Национальным исследовательским университетом «Высшая школа экономики» (НИУ ВШЭ) для сравнения уровня инновационности регионов рассчитывается рейтинг инновационного развития субъектов Российской Федерации, формирующийся на базе оценки «социально-экономических условий инновационной деятельности, научно-технического потенциала, инновационной деятельности, экспортной активности, качества инновационной политики, проводимой регионом» [20]. Подробнее методики оценки инновационного развития регионов рассмотрены в работе А.А. Митус и соавторов [21]. Н.Е. Егоров, Н.В. Васильева дополняют методику НИУ ВШЭ эффектом кооперации акторов (участников РИС) и предлагают эконометрическую модель «тройной спирали» [22].

В литературе также представлены и апробированы методики оценки эффективности РИС. Например, у И. Е. Рисина, Ю. И. Трещевского, В. Н. Эйтингона общий эффект управления РИС определяется как среднее арифметическое соотношений фактического и максимального значения основных статистически значимых характеристик инновационной активности регионов: «числа организаций, выполнявших исследования и разработки (единиц); численности занятых в исследованиях и разработках (чел.); внутренних затрат на исследования и разработки (млн руб.); затрат на технологические инновации (млн руб.); числа созданных передовых производственных технологий (единиц); количества использованных передовых производственных технологий (единиц); числа патентов на изобретения и полезныe модели (единиц); доли инновационнoй продукции, работ, услуг (%)» [23] .

Ассоциацией инновационных регионов России опубликована и апробирована SMART-методика, цель которой заключается в целеполагании и оптимизации мероприятий антикризисного регионального регулирования.

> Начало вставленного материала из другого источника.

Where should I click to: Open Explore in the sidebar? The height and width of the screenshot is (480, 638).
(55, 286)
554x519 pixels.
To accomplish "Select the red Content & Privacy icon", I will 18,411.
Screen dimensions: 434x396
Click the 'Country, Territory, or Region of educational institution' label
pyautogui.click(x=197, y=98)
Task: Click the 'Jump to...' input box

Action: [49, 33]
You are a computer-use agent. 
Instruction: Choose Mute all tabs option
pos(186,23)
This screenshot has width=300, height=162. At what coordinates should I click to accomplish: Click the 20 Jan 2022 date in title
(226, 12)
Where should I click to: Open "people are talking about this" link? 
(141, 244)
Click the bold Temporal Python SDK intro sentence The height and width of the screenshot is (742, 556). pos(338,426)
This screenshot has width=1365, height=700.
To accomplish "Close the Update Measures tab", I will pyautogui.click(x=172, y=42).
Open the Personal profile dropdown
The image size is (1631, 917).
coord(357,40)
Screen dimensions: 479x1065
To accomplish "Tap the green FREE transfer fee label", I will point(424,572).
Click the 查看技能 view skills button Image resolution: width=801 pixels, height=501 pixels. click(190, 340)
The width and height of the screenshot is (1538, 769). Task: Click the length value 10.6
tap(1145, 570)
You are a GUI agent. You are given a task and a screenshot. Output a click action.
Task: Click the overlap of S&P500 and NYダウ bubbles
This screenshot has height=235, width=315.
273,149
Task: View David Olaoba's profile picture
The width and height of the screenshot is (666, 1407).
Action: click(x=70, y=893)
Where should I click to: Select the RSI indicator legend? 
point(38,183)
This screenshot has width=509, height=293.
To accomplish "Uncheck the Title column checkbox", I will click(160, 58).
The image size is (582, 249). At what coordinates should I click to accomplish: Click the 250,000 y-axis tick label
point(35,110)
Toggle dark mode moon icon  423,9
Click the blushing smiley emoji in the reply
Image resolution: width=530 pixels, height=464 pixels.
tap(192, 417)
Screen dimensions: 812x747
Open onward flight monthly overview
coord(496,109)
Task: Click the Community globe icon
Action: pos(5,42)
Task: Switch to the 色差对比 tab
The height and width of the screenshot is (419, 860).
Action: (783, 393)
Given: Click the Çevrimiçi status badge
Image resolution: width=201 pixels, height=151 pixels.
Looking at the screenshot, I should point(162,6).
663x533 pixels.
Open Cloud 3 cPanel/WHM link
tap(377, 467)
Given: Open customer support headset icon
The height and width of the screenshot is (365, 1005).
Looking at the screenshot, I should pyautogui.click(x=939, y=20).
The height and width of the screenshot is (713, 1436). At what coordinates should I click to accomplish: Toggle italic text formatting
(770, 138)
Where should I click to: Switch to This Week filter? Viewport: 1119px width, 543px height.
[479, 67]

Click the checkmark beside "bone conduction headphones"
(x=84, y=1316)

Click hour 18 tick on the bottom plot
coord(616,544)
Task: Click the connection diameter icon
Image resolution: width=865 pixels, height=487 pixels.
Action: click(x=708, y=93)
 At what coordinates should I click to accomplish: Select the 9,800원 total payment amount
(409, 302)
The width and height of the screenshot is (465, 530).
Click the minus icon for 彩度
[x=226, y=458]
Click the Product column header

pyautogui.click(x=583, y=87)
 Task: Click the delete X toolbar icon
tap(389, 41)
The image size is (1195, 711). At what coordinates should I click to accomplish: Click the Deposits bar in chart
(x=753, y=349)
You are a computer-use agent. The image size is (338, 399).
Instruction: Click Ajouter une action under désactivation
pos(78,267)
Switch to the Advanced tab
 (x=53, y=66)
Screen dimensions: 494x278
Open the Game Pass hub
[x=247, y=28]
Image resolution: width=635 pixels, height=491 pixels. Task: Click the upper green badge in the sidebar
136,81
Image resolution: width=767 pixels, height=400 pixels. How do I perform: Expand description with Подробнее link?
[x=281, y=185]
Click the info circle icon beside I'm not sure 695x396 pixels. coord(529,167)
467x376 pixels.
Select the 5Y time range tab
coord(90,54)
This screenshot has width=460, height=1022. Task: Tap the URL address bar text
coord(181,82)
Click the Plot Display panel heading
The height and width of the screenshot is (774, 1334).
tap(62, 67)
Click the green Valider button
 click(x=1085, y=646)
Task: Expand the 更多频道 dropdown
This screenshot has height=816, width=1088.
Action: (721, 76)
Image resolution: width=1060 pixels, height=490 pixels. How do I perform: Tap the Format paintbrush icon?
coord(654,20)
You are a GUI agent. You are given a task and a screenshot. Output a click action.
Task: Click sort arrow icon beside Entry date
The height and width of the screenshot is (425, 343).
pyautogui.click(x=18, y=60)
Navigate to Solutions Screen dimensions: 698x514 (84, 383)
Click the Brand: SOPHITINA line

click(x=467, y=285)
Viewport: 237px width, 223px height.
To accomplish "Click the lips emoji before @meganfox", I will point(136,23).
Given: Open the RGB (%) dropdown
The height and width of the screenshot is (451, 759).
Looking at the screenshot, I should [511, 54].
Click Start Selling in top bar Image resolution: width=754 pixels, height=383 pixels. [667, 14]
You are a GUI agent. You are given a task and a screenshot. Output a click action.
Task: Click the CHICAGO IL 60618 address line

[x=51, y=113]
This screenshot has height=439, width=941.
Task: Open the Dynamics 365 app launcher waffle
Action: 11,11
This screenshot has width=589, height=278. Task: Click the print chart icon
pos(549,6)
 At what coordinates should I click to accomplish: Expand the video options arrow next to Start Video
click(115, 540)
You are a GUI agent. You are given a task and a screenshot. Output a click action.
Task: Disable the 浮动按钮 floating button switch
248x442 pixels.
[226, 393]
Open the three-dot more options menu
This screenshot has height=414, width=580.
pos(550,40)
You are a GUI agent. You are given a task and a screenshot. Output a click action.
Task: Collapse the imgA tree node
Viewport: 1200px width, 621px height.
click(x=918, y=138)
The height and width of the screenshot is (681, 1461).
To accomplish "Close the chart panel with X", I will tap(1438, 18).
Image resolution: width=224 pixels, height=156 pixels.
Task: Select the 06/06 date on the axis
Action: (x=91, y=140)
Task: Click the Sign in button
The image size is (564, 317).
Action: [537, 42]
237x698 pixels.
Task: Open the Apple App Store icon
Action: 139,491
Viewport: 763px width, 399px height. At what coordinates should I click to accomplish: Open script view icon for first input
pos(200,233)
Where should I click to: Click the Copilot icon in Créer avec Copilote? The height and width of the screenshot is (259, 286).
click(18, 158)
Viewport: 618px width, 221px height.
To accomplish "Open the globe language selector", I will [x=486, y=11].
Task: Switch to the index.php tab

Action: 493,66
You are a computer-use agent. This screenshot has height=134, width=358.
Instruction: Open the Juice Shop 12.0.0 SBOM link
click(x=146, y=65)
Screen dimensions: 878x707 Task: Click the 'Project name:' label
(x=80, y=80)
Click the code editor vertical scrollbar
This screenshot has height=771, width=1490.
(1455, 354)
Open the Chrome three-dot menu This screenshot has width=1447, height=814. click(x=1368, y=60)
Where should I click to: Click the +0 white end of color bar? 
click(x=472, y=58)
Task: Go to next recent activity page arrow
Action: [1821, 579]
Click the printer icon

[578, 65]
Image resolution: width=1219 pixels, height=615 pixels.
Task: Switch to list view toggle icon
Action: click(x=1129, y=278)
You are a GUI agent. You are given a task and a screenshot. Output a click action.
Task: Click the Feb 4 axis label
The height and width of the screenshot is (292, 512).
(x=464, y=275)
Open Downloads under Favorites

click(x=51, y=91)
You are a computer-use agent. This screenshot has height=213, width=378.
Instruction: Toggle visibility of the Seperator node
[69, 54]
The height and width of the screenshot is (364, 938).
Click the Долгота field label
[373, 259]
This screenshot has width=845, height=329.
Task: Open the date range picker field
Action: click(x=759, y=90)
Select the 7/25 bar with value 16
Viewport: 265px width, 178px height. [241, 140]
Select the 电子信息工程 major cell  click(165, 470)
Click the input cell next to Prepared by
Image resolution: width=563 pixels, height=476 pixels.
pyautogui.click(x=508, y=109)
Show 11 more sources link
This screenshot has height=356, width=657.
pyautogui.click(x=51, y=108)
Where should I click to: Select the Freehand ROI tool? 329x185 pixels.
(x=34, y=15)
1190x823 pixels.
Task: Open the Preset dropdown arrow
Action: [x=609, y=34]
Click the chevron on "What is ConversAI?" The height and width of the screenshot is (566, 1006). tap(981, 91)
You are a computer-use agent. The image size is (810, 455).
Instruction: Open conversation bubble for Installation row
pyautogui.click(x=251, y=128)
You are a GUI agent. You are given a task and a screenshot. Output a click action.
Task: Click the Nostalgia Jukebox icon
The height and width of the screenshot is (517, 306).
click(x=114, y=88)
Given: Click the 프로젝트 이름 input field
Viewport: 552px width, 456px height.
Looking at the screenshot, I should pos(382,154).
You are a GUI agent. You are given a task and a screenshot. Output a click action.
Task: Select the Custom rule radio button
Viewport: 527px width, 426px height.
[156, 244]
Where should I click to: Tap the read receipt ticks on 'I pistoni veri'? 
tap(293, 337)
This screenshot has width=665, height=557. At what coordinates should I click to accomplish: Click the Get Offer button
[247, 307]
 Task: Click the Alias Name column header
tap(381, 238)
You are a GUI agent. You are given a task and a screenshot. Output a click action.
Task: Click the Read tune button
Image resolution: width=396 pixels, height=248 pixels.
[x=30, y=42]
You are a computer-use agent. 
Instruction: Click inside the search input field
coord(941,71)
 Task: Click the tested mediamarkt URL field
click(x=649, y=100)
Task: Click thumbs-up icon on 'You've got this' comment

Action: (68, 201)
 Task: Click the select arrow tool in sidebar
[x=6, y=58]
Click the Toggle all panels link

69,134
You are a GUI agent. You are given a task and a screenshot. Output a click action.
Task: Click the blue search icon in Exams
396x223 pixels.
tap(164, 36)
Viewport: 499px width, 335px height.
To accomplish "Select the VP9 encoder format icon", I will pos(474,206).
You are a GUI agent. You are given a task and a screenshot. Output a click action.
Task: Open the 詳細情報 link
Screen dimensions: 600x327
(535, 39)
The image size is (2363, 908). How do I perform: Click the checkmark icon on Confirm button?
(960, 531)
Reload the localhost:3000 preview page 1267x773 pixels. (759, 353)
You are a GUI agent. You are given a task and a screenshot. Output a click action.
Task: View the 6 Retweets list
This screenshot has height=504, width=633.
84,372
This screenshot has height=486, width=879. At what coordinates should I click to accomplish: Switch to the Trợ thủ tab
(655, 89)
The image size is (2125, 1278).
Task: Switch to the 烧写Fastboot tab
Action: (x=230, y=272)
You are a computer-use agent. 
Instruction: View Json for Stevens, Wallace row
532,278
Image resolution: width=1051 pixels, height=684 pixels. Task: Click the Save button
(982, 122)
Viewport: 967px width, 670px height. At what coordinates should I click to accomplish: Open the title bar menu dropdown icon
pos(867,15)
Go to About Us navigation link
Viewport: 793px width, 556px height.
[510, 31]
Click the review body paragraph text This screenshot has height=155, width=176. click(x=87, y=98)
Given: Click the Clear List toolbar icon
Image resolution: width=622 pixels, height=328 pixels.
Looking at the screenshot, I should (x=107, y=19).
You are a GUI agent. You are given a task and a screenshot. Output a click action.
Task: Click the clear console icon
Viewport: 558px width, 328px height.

Показатели для оценки распределены по блокам: «научное лидерство» (S - science policy); «медиаактивность» (M – media); «антикризисная поддержка малого и среднего бизнеса» (A – anti-crisis policy); «устойчивость развития» (R – regional policy); «технологическая (инновационная) политика» (T – technological policy), включая элемент «Кадры для новой экономики» [24].

О.В. Рыжкова, В.В. Бородкина предлагают оценивать успешность деятельности инновационной экосистемы по группам показателей, зависящих от условий (численность субъектов инновационной деятельности, уровень инновационной активности) и результатов ее функционирования (количество создаваемых инновационных продуктов, уровень их коммерциализации) [25, c.148-149].

Результативность РИЭ определяется теми внешними экономическими эффектами, которым способствует взаимодействие в сетевой инновационной среде и которые регион получает «на выходе», например, в форме роста числа новых стартапов, доходов венчурных фондов и компаний, повышения инновационной активности, числа используемых инновационных технологий или созданных инновационных продуктов (услуг) [26].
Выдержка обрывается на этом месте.